**Supplied passage:**
::::::::::

Our equation is `y' = (x+5)(y+2)(y-2)^2`.
Notice that `(y-2)^2` is always positive (or zero if `y=2`), because squaring any number (positive or negative) makes it positive! So, the behavior of `y'` depends mostly on the signs of `(x+5)` and `(y+2)`.

* **Let's analyze `y = -2`:**
* If `y` is a little bit *less* than -2 (like `y = -2.1`), then `(y+2)` will be negative.
* If `y` is a little bit *more* than -2 (like `y = -1.9`), then `(y+2)` will be positive.
* **Case A: If `x > -5`** (meaning `x+5` is positive, like when `x=0`, `x+5=5`).
* When `y < -2`: `y'` is `(positive) * (negative) * (positive) = negative`. So `y` goes *down*, away from -2.
* When `y > -2`: `y'` is `(positive) * (positive) * (positive) = positive`. So `y` goes *up*, away from -2.
* Since `y` moves *away* from `y=-2` from both sides, if `x > -5`, `y = -2` is **unstable**.
* **Case B: If `x < -5`** (meaning `x+5` is negative, like when `x=-10`, `x+5=-5`).
* When `y < -2`: `y'` is `(negative) * (negative) * (positive) = positive`. So `y` goes *up*, towards -2.
* When `y > -2`: `y'` is `(negative) * (positive) * (positive) = negative`. So `y` goes *down*, towards -2.
* Since `y` moves *towards* `y=-2` from both sides, if `x < -5`, `y = -2` is **stable**.

* **Let's analyze `y = 2`:**
* If `y` is a little bit *less* than 2 (like `y = 1.9`), then `(y+2)` is positive. `(y-2)^2` is positive.
* If `y` is a little bit *more* than 2 (like `y = 2.1`), then `(y+2)` is positive. `(y-2)^2` is positive.
* **Case A: If `x > -5`** (meaning `x+5` is positive).
* When `y < 2`: `y'` is `(positive) * (positive) * (positive) = positive`. So `y` goes *up*, towards 2.
* When `y > 2`: `y'` is `(positive) * (positive) * (positive) = positive`. So `y` goes *up*, away from 2.
* Since `y` approaches `y=2` from below but moves away from above, if `x > -5`, `y = 2` is **semi-stable**.

::::::::::

**Rows:**
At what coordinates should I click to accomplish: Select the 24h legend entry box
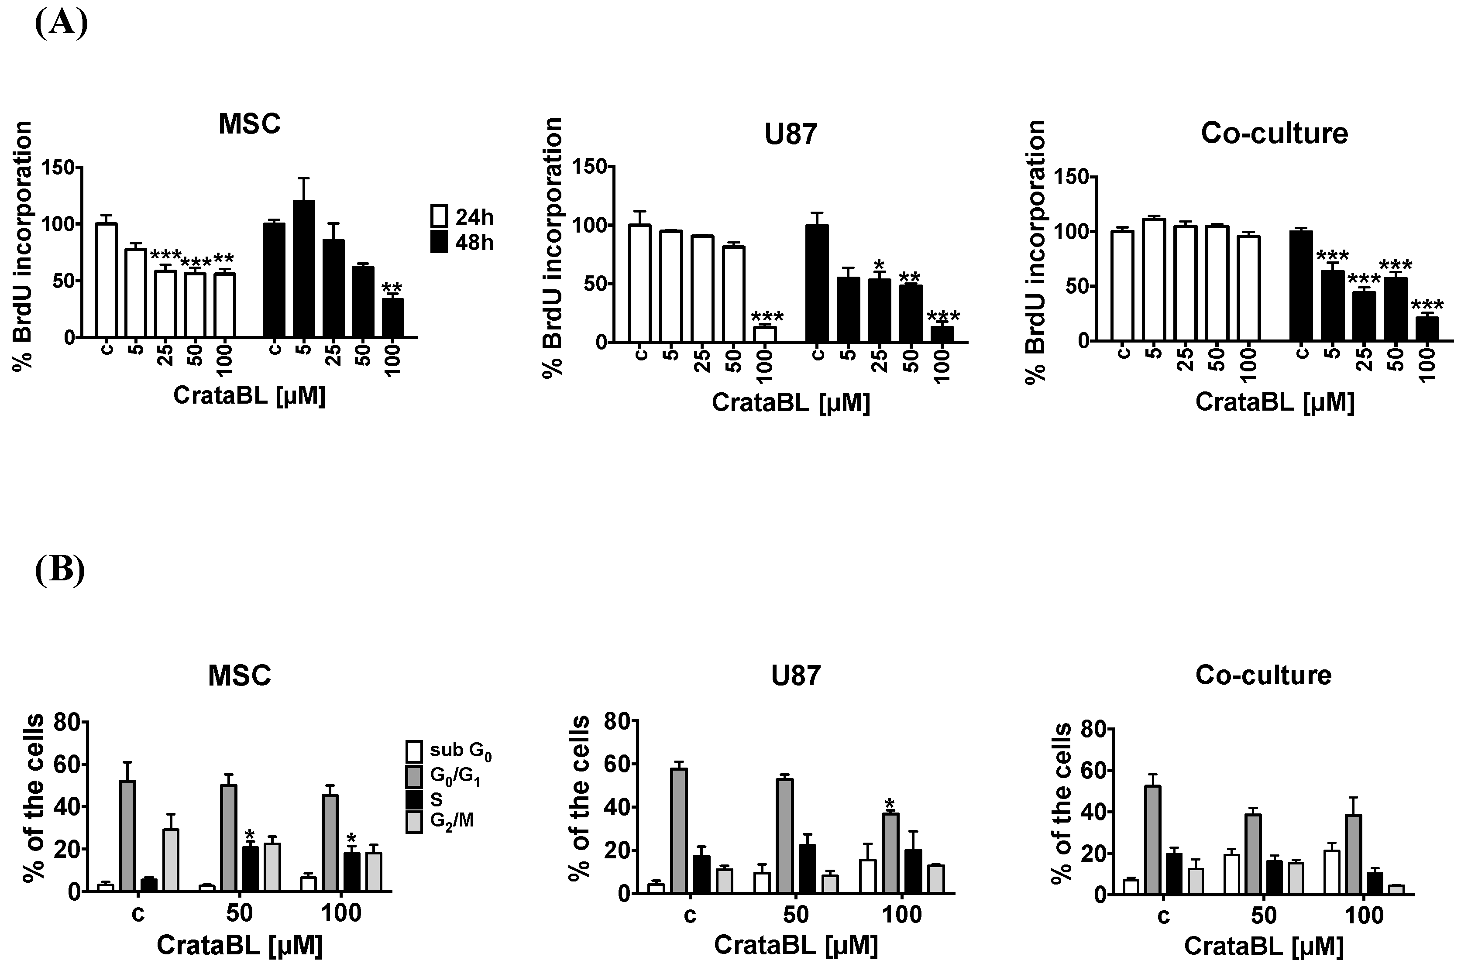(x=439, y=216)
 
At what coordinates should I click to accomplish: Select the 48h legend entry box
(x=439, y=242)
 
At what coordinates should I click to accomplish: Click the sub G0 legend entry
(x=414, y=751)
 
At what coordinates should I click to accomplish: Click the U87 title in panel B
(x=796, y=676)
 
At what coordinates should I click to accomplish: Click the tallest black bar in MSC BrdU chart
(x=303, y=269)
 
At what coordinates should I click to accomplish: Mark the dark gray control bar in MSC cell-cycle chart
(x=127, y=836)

::::::::::

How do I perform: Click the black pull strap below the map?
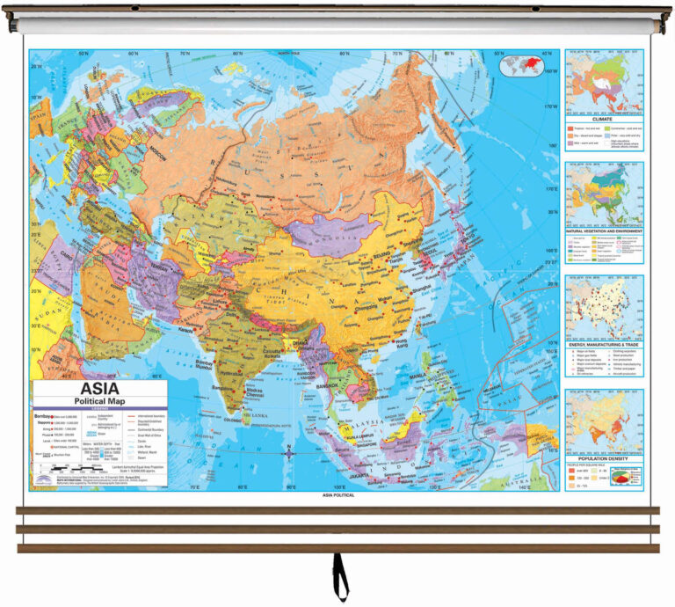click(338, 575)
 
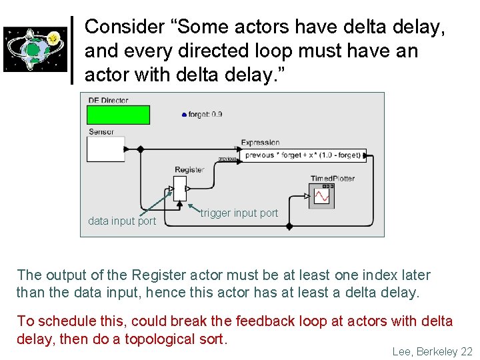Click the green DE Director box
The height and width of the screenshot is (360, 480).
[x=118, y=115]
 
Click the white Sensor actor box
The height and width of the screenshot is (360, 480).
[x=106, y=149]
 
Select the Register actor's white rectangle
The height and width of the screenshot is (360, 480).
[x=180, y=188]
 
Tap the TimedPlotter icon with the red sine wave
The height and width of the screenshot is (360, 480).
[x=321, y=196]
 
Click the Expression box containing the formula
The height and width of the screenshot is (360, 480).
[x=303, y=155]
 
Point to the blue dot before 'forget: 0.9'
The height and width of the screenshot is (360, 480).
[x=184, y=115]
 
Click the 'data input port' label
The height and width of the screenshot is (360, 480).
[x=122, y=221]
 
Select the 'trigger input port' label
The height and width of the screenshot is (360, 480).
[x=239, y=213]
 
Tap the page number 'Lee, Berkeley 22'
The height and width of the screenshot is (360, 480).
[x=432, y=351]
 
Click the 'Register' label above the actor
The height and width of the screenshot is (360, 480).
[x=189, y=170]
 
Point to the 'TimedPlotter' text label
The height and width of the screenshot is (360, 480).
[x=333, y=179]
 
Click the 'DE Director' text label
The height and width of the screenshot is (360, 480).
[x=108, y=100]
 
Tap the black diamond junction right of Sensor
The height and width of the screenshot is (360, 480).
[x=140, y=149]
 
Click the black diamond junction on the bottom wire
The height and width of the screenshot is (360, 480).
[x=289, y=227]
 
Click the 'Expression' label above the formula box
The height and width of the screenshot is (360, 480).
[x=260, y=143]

::::::::::

**Required tasks:**
#1 According to the stability analysis, what kind of equilibrium is y = 2 when x > -5?
#2 Please write the next part of the stability analysis, picking up right after its last sentence.
The records play no part in what is asked here.

**Final answers:**
#1 It is semi-stable.

#2
* **Case B: If `x < -5`** (meaning `x+5` is negative).
* When `y < 2`: `y'` is `(negative) * (positive) * (positive) = negative`. So `y` goes *down*, away from 2.
* When `y > 2`: `y'` is `(negative) * (positive) * (positive) = negative`. So `y` goes *down*, towards 2.
* Since `y` moves away from `y=2` from below but approaches from above, if `x < -5`, `y = 2` is also **semi-stable**.

Alternative answer

Answer:
Equilibrium solutions are y = -2 and y = 2.
Classification:
For y = -2: Unstable
For y = 2: Semi-stable

Explain
This is a question about how to find special constant solutions (called equilibrium solutions) for a differential equation and understand how other solutions behave near them . The solving step is:

First, I need to figure out what an "equilibrium solution" means! It's when the "change" (y', which is like the slope of a solution) is zero, so the solution doesn't change anymore; it just stays a constant value.
Our equation is:
$$y^{\prime}=(x+5)(y+2)\left(y^{2}-4 y+4\right)$$
To find when y' is zero, I set the whole right side of the equation to zero:
$$(x+5)(y+2)\left(y^{2}-4 y+4\right) = 0$$
This means at least one of the parts multiplied together has to be zero:
1. **x + 5 = 0** => x = -5. This means that along the vertical line x = -5, all the slopes are zero. But an equilibrium solution is supposed to be a constant *y-value*, so this isn't one.
2. **y + 2 = 0** => y = -2. This *is* a constant y-value, so y = -2 is an equilibrium solution!
3. **y² - 4y + 4 = 0**. I remember from my math classes that y² - 4y + 4 is a special kind of expression called a perfect square! It can be written as (y-2)². So, (y-2)² = 0. This means y - 2 = 0, which gives us y = 2. This is also a constant y-value, so y = 2 is another equilibrium solution!

So, my equilibrium solutions are **y = -2** and **y = 2**.

Next, I need to classify them as stable, unstable, or semi-stable. This means looking at what y' does (whether it's positive or negative, which tells us if y is increasing or decreasing) when y is a little bit above or a little bit below these equilibrium values. To keep it simple, I'll imagine the (x+5) part is positive (like if x = 0, then x+5 = 5). This means y' will have the same sign as the y-dependent part: (y+2)(y-2)². Let's call this part g(y).

Let's look at **y = -2**:
* If y is a little bit less than -2 (like y = -2.1):
(y+2) would be negative (e.g., -0.1).
(y-2)² would always be positive (e.g., (-4.1)² = 16.81).
So, g(y) = (negative) * (positive) = negative. This means y' is negative, so y is decreasing. If it started below -2, it would move *away* from -2.
* If y is a little bit more than -2 (like y = -1.9):
(y+2) would be positive (e.g., 0.1).
(y-2)² would be positive (e.g., (-3.9)² = 15.21).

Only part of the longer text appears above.